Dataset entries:
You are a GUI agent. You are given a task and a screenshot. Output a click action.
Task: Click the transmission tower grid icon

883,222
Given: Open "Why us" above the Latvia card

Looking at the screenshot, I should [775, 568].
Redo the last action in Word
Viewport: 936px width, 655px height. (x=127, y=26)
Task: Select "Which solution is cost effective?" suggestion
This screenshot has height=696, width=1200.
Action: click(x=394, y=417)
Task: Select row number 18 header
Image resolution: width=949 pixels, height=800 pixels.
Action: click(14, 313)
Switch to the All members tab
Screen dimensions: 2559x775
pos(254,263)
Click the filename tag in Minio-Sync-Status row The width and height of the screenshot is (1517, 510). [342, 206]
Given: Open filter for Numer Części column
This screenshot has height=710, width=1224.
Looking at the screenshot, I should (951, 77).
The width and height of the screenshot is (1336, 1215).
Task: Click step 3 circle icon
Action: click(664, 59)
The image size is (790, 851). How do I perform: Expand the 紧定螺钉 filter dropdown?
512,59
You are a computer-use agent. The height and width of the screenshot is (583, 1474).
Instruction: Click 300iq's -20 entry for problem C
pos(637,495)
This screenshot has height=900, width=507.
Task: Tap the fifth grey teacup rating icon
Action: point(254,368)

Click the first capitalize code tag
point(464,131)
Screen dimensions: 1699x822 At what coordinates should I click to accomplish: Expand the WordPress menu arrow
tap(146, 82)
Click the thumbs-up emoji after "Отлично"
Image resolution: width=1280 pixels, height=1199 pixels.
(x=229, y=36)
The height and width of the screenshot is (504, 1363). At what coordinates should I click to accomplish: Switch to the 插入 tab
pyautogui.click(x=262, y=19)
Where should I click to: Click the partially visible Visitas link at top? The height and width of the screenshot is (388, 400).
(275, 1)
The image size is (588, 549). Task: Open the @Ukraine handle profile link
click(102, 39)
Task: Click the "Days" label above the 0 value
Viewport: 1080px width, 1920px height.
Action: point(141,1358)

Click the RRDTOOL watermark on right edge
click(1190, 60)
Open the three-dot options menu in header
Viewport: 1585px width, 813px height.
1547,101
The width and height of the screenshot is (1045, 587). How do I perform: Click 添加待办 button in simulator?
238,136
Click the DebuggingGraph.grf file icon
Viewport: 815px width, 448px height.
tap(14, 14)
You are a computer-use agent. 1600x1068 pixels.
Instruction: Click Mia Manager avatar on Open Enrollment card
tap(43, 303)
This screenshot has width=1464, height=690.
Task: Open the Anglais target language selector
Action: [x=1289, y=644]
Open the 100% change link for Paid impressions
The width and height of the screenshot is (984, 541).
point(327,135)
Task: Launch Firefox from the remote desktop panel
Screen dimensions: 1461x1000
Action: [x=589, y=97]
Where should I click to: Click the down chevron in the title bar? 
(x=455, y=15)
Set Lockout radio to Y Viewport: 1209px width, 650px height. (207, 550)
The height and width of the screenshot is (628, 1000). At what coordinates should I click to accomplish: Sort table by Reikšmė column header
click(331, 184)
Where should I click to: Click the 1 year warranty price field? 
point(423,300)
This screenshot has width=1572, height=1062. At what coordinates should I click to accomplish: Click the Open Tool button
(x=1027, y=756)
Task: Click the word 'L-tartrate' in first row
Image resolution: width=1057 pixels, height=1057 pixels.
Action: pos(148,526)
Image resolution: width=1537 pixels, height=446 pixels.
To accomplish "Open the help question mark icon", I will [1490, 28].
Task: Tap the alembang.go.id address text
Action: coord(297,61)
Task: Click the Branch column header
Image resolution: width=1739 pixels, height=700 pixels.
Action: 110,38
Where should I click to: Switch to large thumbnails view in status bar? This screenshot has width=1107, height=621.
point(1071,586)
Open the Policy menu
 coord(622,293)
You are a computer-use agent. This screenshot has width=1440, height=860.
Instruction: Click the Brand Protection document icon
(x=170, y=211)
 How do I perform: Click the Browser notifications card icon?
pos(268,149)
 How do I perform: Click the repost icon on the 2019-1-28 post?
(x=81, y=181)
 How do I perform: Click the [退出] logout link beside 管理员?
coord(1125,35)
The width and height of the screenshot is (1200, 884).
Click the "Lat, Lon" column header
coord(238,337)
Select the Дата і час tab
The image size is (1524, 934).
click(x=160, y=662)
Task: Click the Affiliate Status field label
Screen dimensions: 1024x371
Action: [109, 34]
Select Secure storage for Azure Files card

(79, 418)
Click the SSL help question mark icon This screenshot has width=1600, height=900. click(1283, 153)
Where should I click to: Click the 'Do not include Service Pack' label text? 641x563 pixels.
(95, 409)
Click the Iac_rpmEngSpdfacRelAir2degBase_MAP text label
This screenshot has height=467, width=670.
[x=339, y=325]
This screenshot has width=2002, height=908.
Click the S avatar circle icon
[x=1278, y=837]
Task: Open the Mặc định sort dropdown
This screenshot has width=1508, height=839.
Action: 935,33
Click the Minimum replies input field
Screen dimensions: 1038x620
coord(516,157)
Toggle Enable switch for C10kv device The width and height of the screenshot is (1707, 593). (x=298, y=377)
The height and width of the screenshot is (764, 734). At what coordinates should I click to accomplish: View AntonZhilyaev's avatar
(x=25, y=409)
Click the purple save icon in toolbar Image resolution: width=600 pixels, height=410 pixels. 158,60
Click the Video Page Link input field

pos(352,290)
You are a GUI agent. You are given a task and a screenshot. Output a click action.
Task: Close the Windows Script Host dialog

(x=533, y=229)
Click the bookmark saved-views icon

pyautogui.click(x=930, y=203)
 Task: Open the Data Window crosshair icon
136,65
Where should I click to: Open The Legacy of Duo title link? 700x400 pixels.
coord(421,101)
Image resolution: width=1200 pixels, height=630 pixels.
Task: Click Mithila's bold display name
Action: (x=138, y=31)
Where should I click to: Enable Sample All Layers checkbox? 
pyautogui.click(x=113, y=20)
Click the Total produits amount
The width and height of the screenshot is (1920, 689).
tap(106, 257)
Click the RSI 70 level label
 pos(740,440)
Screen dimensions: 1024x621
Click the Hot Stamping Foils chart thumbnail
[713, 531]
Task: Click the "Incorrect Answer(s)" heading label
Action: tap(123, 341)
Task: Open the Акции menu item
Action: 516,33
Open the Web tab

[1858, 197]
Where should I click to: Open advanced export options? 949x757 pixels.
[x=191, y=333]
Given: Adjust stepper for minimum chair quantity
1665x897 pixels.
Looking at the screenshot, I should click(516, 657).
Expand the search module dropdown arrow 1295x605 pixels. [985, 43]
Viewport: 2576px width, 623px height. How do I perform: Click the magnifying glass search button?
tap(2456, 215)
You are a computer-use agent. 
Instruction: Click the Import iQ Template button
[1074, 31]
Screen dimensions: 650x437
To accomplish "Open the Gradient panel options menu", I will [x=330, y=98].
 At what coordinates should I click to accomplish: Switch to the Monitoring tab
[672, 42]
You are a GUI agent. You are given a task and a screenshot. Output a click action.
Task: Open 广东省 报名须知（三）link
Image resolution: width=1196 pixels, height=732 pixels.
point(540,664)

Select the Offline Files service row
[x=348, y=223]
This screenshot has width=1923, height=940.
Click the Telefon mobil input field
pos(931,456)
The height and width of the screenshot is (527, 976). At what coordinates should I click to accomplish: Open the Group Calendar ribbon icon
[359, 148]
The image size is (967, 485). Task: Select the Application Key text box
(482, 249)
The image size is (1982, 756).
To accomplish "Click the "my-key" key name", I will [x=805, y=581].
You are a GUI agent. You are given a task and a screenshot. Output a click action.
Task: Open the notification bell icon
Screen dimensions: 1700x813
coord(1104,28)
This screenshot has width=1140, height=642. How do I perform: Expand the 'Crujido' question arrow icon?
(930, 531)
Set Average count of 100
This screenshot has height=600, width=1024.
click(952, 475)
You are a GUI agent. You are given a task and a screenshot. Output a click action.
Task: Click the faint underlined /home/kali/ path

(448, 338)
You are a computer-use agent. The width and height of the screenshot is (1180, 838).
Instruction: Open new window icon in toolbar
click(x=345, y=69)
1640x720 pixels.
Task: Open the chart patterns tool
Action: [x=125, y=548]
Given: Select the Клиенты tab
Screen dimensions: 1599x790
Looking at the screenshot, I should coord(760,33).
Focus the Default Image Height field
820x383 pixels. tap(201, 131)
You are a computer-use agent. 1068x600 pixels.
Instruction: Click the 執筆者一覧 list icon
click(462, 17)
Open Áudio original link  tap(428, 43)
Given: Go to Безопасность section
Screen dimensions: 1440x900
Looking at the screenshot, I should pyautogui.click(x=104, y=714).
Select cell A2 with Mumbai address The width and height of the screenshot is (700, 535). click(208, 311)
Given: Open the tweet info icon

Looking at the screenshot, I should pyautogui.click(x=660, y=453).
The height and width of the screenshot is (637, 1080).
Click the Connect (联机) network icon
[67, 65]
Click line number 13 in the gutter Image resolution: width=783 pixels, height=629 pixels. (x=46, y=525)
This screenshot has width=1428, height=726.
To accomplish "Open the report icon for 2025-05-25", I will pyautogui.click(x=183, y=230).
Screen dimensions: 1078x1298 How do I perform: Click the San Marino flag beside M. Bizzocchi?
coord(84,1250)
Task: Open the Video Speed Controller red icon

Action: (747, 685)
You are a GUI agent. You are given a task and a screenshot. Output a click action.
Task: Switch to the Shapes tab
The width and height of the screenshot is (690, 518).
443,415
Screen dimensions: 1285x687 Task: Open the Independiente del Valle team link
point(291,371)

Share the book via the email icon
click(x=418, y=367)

What you should do: Report the lines above that contain "panel".

Problem solution:
Task: Launch Firefox from the remote desktop panel
To accomplish "Open the Gradient panel options menu", I will [x=330, y=98].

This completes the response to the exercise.